What do the lines say, reproduced word for word, from the first of the entries below through the line bearing "Viewport: 775px width, 512px height."?

* Exercise data:

━━━━

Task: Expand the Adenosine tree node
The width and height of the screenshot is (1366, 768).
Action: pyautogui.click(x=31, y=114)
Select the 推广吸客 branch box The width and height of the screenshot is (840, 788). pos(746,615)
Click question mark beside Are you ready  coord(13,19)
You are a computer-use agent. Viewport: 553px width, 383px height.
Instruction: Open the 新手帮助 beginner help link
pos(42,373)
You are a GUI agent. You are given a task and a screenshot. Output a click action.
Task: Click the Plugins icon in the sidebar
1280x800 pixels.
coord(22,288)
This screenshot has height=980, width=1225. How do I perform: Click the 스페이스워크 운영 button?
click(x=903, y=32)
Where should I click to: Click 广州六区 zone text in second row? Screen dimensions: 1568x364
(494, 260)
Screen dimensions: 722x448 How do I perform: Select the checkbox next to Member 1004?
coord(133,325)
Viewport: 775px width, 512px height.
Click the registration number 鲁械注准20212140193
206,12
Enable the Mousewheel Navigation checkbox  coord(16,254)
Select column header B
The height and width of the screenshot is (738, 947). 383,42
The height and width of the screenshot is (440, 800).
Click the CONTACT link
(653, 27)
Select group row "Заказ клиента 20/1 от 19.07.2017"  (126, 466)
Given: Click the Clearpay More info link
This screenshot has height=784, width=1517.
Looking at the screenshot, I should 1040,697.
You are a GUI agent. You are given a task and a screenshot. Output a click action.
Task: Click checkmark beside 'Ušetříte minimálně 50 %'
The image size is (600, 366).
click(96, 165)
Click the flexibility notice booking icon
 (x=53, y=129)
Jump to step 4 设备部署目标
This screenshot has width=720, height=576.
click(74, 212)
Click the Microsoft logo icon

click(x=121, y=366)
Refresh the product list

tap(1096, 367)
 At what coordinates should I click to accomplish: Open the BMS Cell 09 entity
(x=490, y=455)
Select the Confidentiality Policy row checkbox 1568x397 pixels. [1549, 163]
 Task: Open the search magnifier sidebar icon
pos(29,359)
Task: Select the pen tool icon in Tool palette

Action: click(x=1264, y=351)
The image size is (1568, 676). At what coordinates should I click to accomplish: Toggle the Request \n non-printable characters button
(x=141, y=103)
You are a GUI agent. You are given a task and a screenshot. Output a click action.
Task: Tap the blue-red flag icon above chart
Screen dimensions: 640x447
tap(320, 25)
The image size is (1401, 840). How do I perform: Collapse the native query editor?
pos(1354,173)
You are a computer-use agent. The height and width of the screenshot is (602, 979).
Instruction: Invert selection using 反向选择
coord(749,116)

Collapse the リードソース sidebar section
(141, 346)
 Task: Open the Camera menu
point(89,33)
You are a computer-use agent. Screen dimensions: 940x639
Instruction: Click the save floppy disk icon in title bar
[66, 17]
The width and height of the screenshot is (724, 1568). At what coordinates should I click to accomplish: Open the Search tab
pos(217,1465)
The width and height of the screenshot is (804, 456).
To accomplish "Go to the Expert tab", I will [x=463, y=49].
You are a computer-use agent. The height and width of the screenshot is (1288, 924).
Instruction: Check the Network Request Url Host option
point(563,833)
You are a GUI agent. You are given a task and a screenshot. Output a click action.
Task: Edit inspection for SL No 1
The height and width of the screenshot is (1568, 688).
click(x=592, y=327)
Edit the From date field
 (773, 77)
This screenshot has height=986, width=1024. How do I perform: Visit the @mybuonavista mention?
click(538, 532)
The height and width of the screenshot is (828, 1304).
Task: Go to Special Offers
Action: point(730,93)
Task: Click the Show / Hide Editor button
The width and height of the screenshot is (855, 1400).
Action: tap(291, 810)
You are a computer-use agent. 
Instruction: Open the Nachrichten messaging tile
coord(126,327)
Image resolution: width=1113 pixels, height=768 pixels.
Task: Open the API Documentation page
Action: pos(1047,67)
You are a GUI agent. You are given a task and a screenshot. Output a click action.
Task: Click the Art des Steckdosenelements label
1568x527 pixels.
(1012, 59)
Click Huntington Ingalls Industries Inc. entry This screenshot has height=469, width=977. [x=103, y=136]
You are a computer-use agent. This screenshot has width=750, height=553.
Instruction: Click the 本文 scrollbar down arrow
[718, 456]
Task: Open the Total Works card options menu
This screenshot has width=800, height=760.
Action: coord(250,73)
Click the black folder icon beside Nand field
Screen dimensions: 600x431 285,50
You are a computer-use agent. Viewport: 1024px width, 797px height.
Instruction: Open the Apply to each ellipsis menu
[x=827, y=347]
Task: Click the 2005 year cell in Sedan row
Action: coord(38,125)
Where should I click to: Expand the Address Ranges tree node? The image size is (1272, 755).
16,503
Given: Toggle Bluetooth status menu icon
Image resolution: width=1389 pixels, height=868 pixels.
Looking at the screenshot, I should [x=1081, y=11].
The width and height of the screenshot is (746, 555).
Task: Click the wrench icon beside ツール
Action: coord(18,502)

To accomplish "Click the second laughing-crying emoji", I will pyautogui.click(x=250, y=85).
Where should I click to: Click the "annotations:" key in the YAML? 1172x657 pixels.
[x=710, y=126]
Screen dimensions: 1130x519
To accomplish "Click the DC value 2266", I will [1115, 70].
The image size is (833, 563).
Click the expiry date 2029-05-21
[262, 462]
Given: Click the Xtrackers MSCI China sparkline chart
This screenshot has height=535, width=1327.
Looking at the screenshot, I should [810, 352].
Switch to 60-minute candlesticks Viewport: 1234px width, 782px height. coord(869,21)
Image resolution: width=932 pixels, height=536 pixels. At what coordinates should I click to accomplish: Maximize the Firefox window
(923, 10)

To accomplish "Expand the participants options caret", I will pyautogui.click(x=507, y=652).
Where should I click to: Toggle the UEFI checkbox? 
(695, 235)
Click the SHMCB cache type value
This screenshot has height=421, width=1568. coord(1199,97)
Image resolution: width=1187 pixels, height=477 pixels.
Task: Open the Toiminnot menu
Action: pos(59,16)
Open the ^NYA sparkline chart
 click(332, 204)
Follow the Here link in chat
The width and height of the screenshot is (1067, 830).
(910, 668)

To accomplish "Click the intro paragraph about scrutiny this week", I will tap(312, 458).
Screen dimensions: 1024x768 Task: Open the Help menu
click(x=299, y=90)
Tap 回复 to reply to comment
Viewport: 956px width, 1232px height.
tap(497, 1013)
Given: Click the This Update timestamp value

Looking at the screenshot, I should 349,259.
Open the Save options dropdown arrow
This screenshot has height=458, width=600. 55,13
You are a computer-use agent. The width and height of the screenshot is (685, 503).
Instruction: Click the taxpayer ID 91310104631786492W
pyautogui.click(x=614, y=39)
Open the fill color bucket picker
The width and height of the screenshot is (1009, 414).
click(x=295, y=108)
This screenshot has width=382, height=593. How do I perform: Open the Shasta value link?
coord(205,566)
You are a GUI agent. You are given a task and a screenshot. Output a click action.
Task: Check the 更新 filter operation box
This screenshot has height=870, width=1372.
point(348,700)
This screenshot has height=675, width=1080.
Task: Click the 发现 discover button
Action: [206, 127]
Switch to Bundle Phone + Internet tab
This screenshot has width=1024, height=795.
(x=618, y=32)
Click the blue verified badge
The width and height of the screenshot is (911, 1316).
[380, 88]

━━━━

* Solution to this exercise:
Task: Expand the Adenosine tree node
The width and height of the screenshot is (1366, 768).
Action: pyautogui.click(x=31, y=114)
Select the 推广吸客 branch box The width and height of the screenshot is (840, 788). pos(746,615)
Click question mark beside Are you ready  coord(13,19)
You are a computer-use agent. Viewport: 553px width, 383px height.
Instruction: Open the 新手帮助 beginner help link
pos(42,373)
You are a GUI agent. You are given a task and a screenshot. Output a click action.
Task: Click the Plugins icon in the sidebar
1280x800 pixels.
coord(22,288)
This screenshot has height=980, width=1225. How do I perform: Click the 스페이스워크 운영 button?
click(x=903, y=32)
Where should I click to: Click 广州六区 zone text in second row? Screen dimensions: 1568x364
(494, 260)
Screen dimensions: 722x448 How do I perform: Select the checkbox next to Member 1004?
coord(133,325)
Viewport: 775px width, 512px height.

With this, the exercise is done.